Review of Car Button Cloth by Ted Kessler
From NME 28th September 1996
For one so royally f---ked up,
Evan Dando’s a very tidy craftsman. Perhaps it’s the one focal
point in the aching blur of his life. Perhaps it explains and excuses the
mess he’s made of day-to-day pop stardom, sweeps away the worst excesses
of his semi-tragic celebrity buffoonery.
But caressing the sharp, rhythmic lines and upward curves of melodic loveliness
that fatten ‘Car Button Cloth’ it’s easy to forget Dando’s
recent history. It’s hard to credit, for instance, the scene a year
ago in which Evan Dando is standing handcuffed, tripping on acid, and bleeding
in Sydney Airport insisting the police release him so he can retrace his steps
around the globe to find his mind. He’d lost it on the way in, you see,
and knew it was still out there somewhere.
So ‘Car Button Cloth’ smacks a guilty conscience hard. It embarrasses
the memory of how easy it was to laugh at Evan as he stumbled on stage with
Oasis, banging a tambourine and dribbling beer down his front during record-shop
instores. It shames scurrilous notions that there was anything more to the
photos of Dando and Kurt Cobain’s widow in bed together than stupid
drug buddydom. And it reminds you how quickly we all forgot the wholesome
sweetness of his songs and instead dwelled on his slow and public self-demolition.
This, then, his seventh Lemonheads album, is the story of a trust-funded,
former crack-smoking, ex-junkie pop star from Boston who became the most roundly
ridiculed man in rock simply for looking cute and acting dopey, and how he
emerged with his soul scarred but his talent intact. It’s not quite
as astounding a resurrection as Shaun Ryder’s, and at times the ride’s
a little rugged, but it’s a pretty nimble escape all the same.

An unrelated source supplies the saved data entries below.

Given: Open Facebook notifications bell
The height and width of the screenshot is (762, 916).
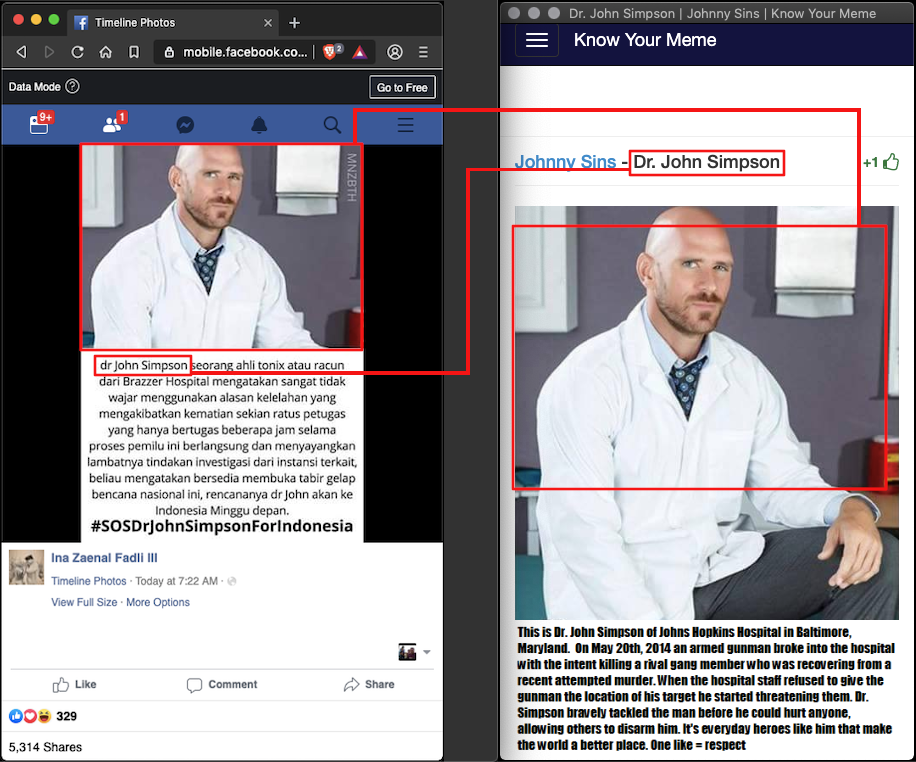Looking at the screenshot, I should tap(259, 125).
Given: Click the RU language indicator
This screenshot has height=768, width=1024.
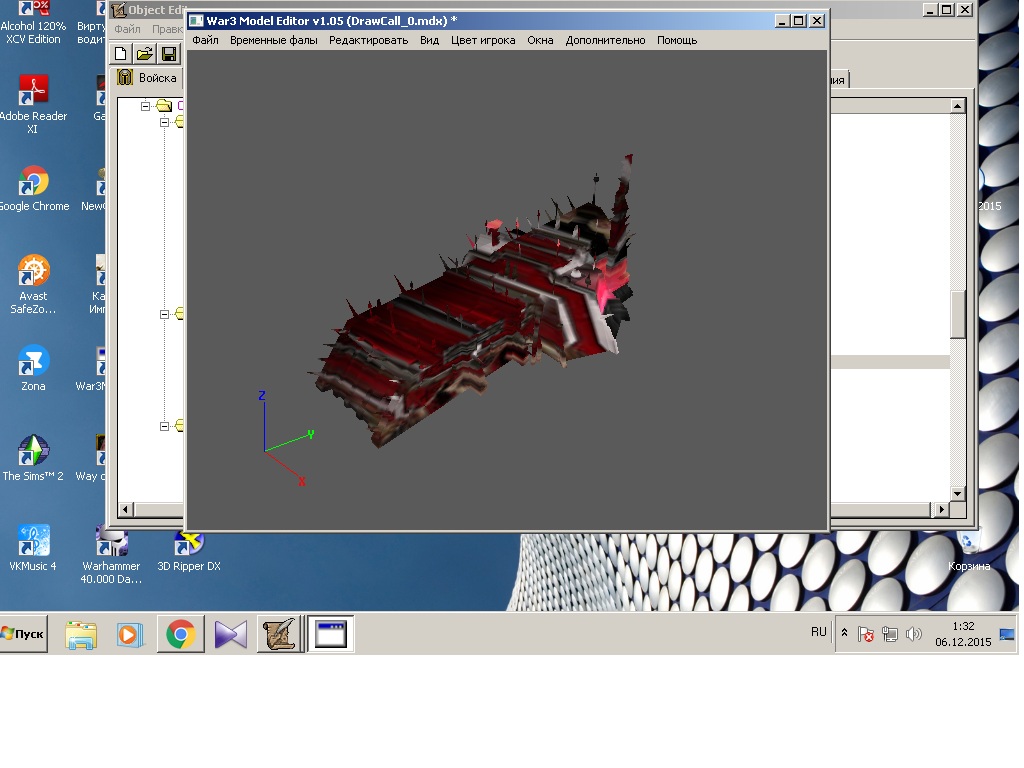Looking at the screenshot, I should click(x=819, y=632).
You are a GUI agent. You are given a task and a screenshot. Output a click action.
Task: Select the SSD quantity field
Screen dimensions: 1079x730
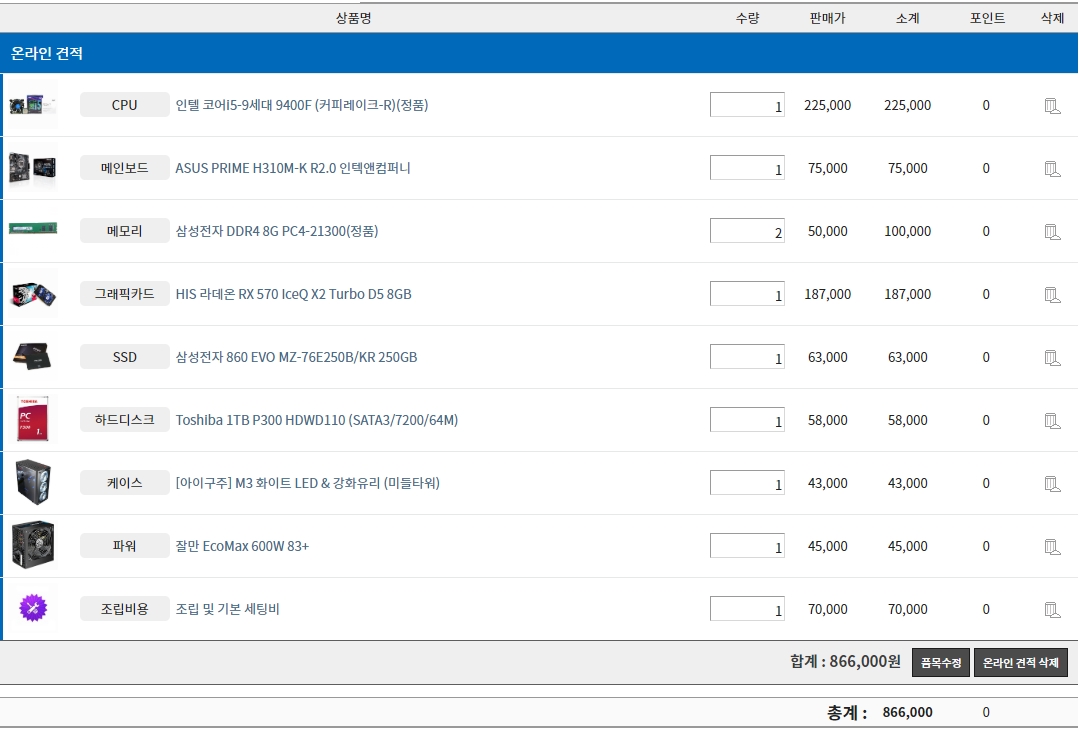746,357
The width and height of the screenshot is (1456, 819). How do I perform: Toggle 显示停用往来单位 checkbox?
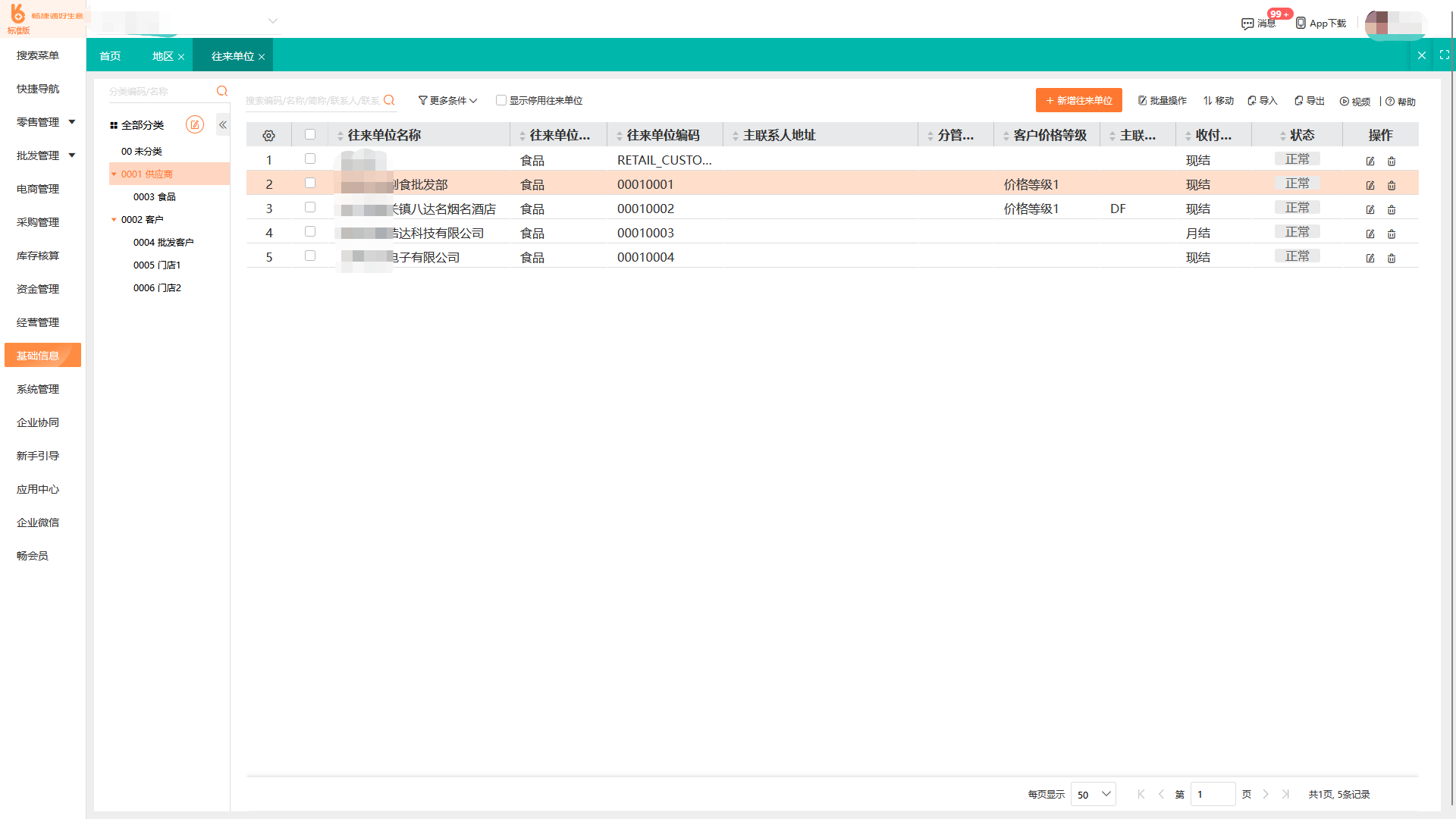coord(501,100)
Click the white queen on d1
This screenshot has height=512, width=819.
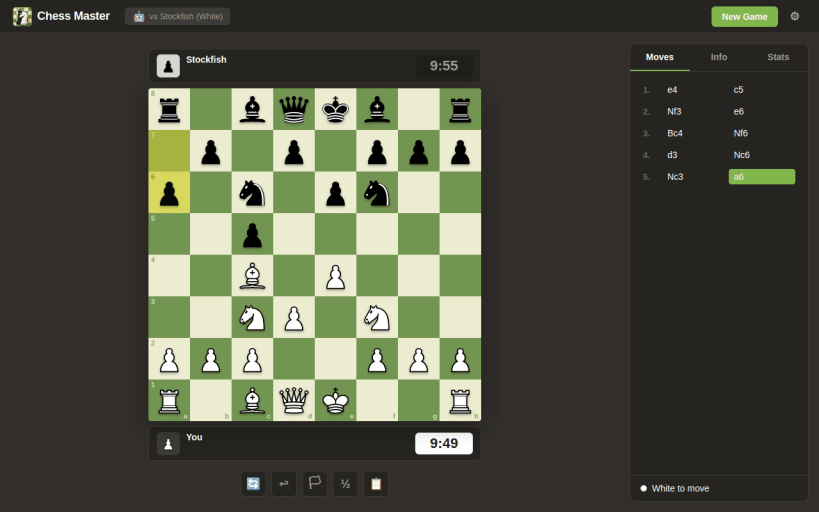pyautogui.click(x=294, y=401)
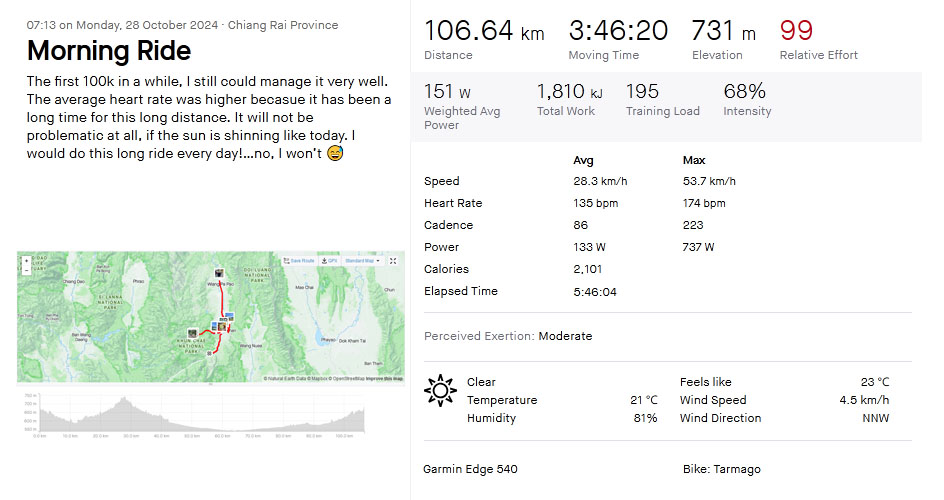Click the Bike: Tarmago label
This screenshot has width=944, height=500.
click(721, 469)
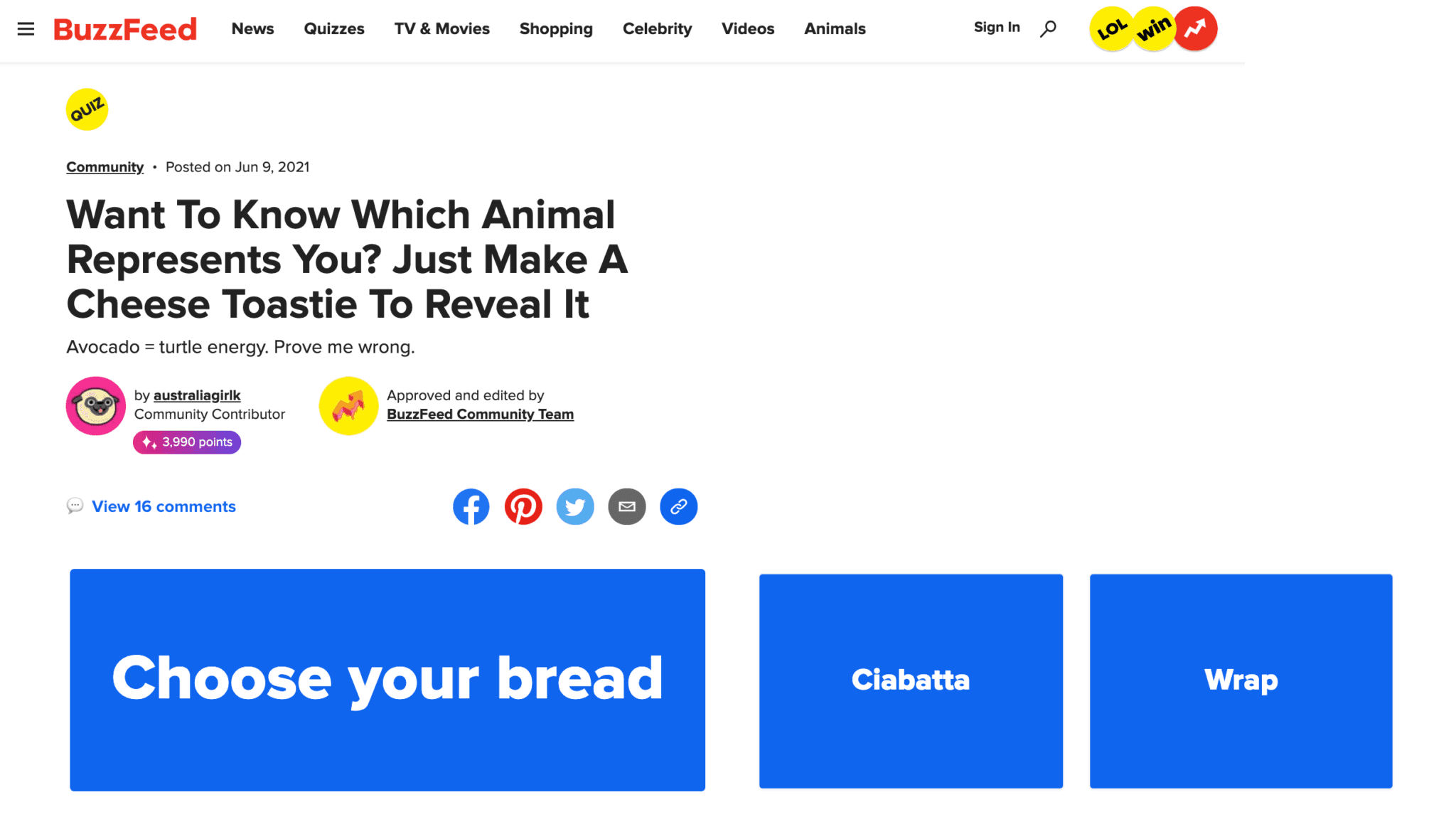1456x839 pixels.
Task: Share the quiz on Pinterest
Action: (523, 507)
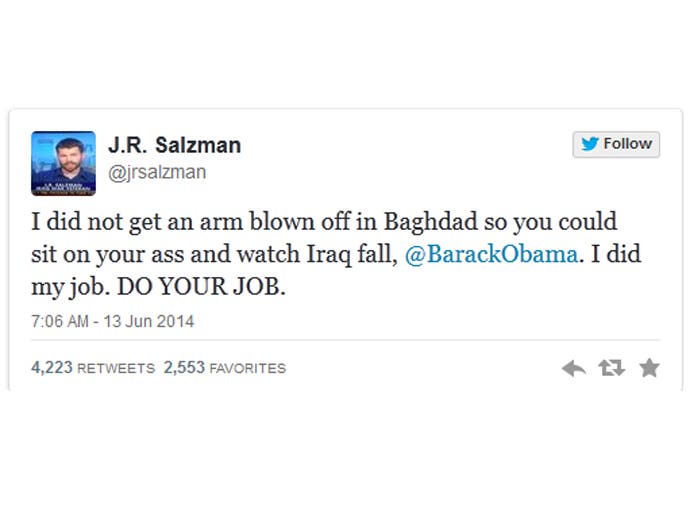Click the FAVORITES label text

tap(248, 368)
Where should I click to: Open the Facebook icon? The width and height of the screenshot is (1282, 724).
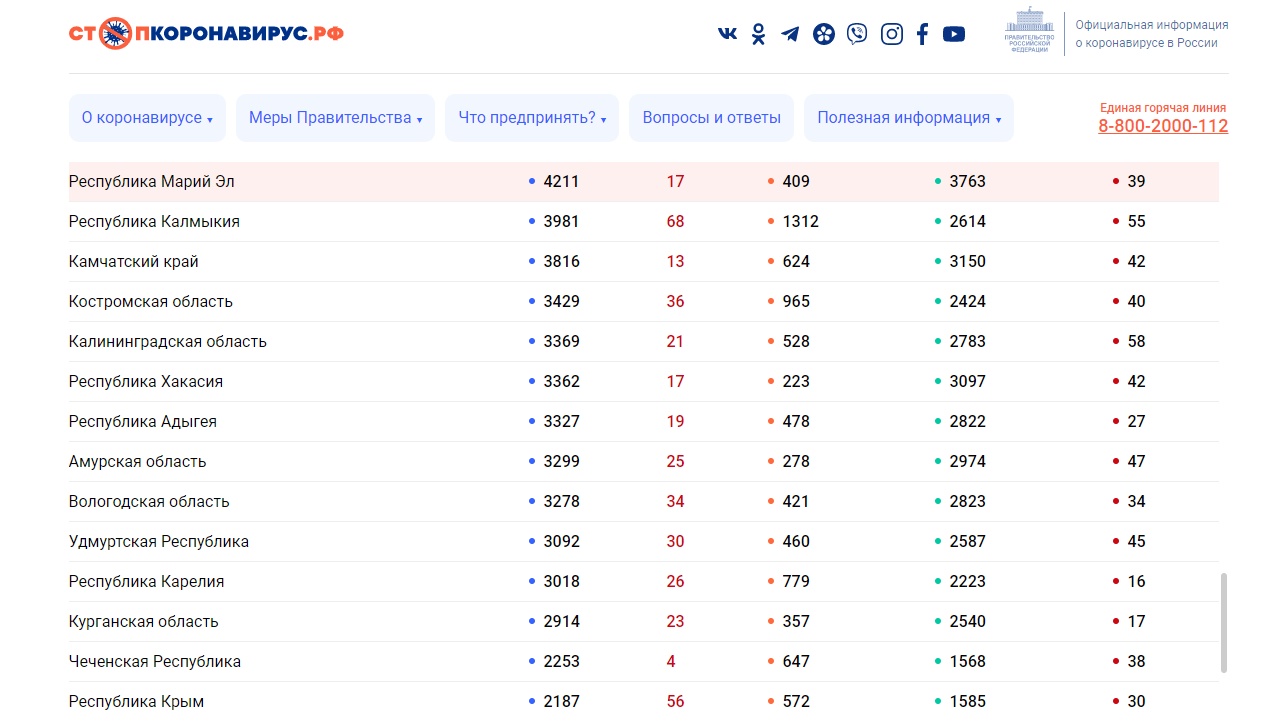tap(922, 34)
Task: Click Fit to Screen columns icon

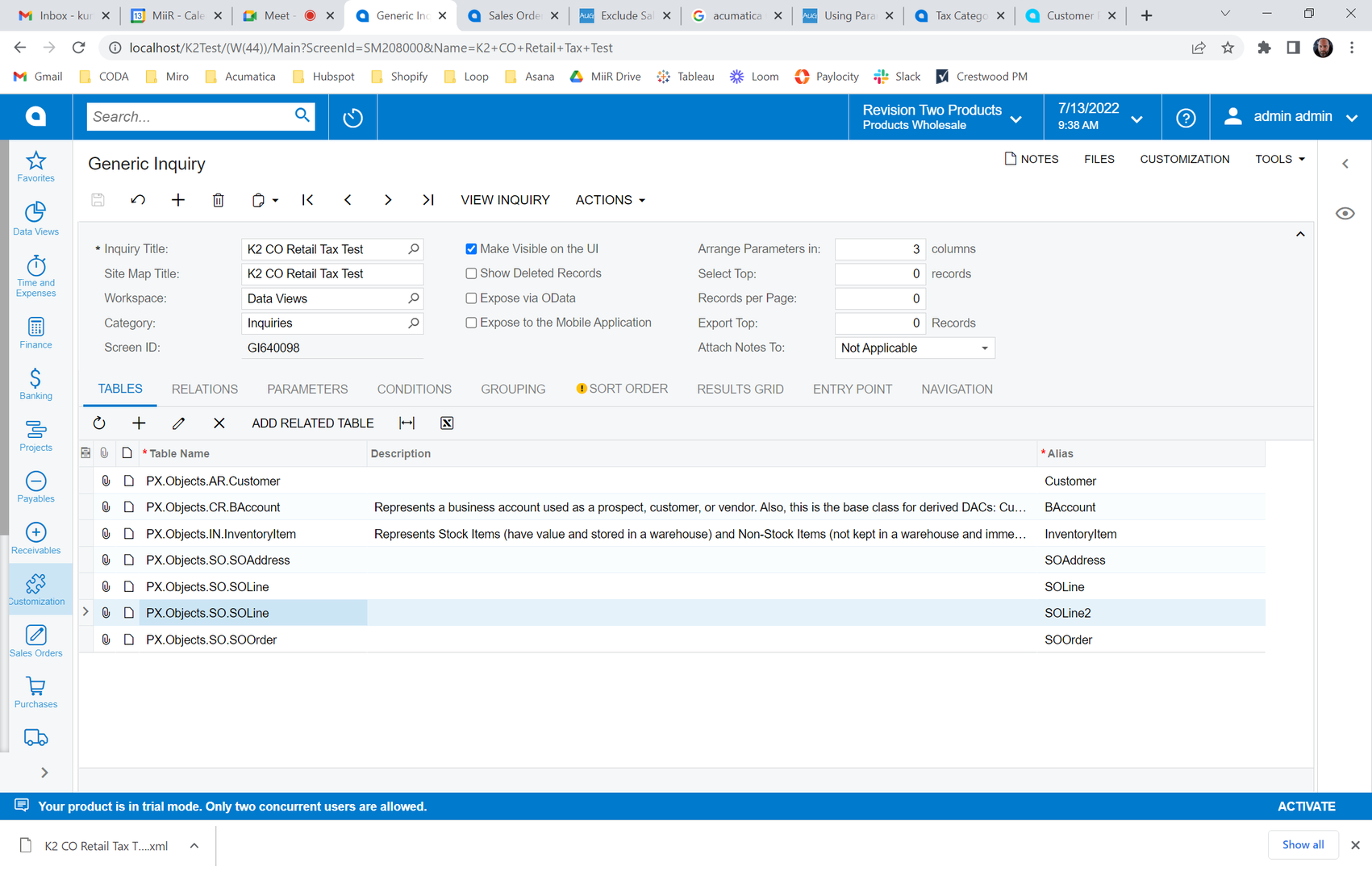Action: [407, 423]
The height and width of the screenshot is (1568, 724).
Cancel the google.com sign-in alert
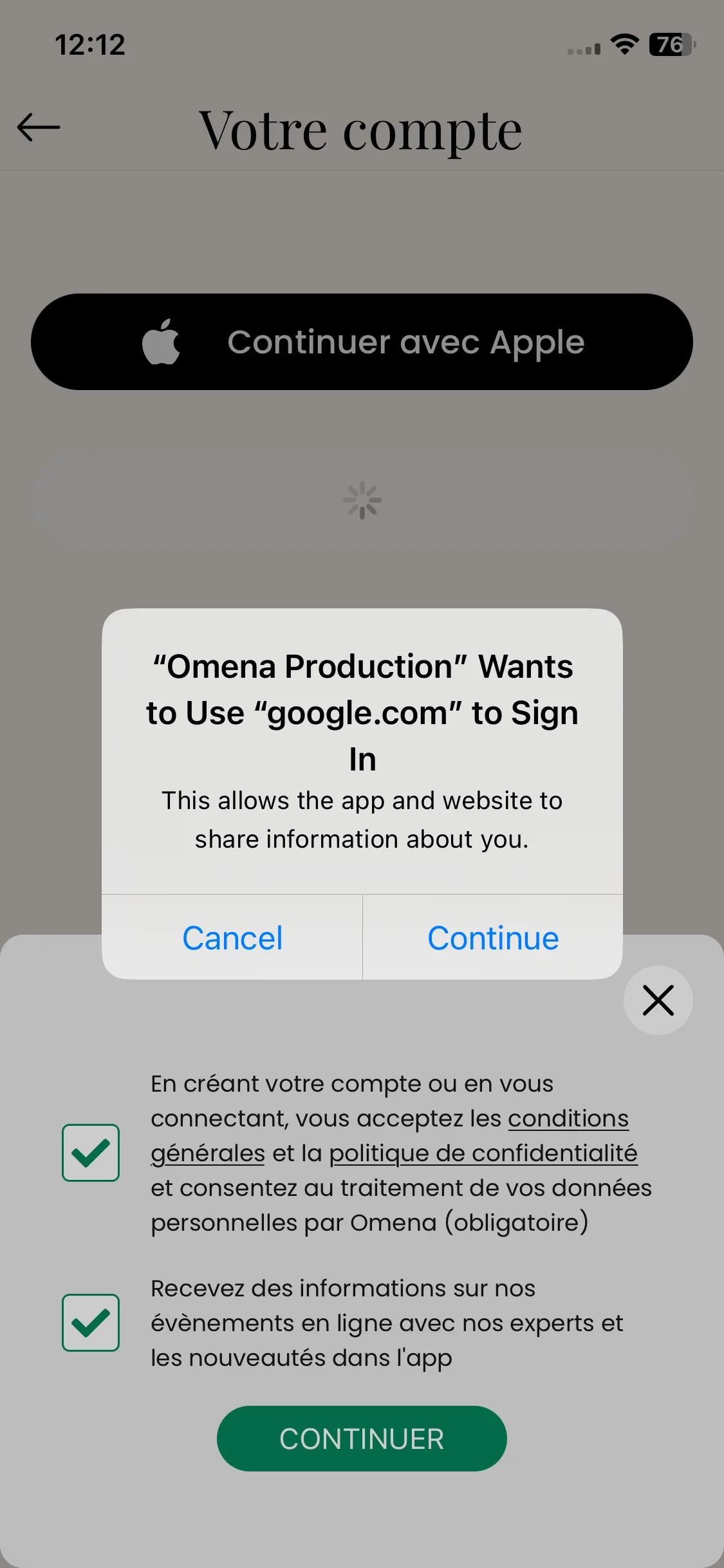point(232,937)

And don’t expect the earth, because this is a story that runs out of
steam halfway through. After an opening burst of seven delightfully conceived
songs things start to sag somewhat and – bar a couple – the remaining
six songs sound more like B-sides compared with the brilliance that’s
preceded them. You can see Evan’s shoulders drooping halfway through
as the toll of telling his story hits home. Remember, this is a man whose
biggest trauma on his last album revolved around the loss of a favourite T-shirt
when his girlfriend split.
We’re posted a clear a sign of Evan’s present emotional state
with the last line of the first song, ‘It’s All True’. As
the jaunty country-rock coda is rejoined one last time Evan sighs, ‘I
don’t wake up with a sudden start, but with empty arms and a broken
heart.’ This loneliness can at least be vocalised, however, unlike the
solitude he speaks of in the undiluted Lemon pop ‘If I Could Talk I’d
Tell You’ where he recounts the woe of being interviewed whilst unable
to talk through crack abuse. He ends the song whistling the gentle hookline,
proving there’s hope for us all.
Elsewhere there’s the funerally-paced blues explosion of ‘Losing
Your Mind’ – only Brian Wilson has written songs about madness
that sounds a softly beautiful and sad as this. This only time Evan’s
voice cracks on the album is here as he sings, “Tired, tired, tie a
knot and try to untie it/Just can’t decide if I should lie/Or tell the
truth and try to hide it,” over and over and over again. Until fade.
And we laughed at him…
He tries to provide light relief with a version of a traditional country song,
‘Knoxville Girl’, but instead this is where ‘Car Button
Cloth’ first hits choppy waters. ‘6is’ is a flabby wade
through distortion that’s apparently about Gwyneth Paltrow’s severed
head in Seven; ‘One More Time’ sounds like the sort of thing leather-capped
rocking buskers knock out on the underground and the closing instrumental
‘Secular Rockulidge’ is pretty ugly metal. Only the soft-focus
country of ‘C’mon Daddy’ holds things up at this end of
the show.
But there’s a trio of songs soon after the album’s dawn for which
any later laziness can be forgiven. ‘Break Me’ is a song of spectacular
longing and the record’s highlight; ‘Hospital’ is prime
dinky Dando and speaks gently and tunefully of – perhaps – institutionalised
madness; while his reading of Smudge’s ‘The Outdoor Type’
wears a huge, shaggy, self-deprecating grin. “I can’t go away
with you on a rock climbing weekend,” he croons as the song lollipops
away behind him, “what if something’s on TV and it’s never
shown again?”
Unusually for an album this well-constructed, you leave worried about it’s
author’s welfare. You hope that somewhere out there there’s someone
in whom he can put his trust, someone who’ll look after him if things
go haywire again. Evan Dando’s gentle and honest, but his soul is frightfully
bruised. ‘Car Button Cloth’ is his sweet swoon for help.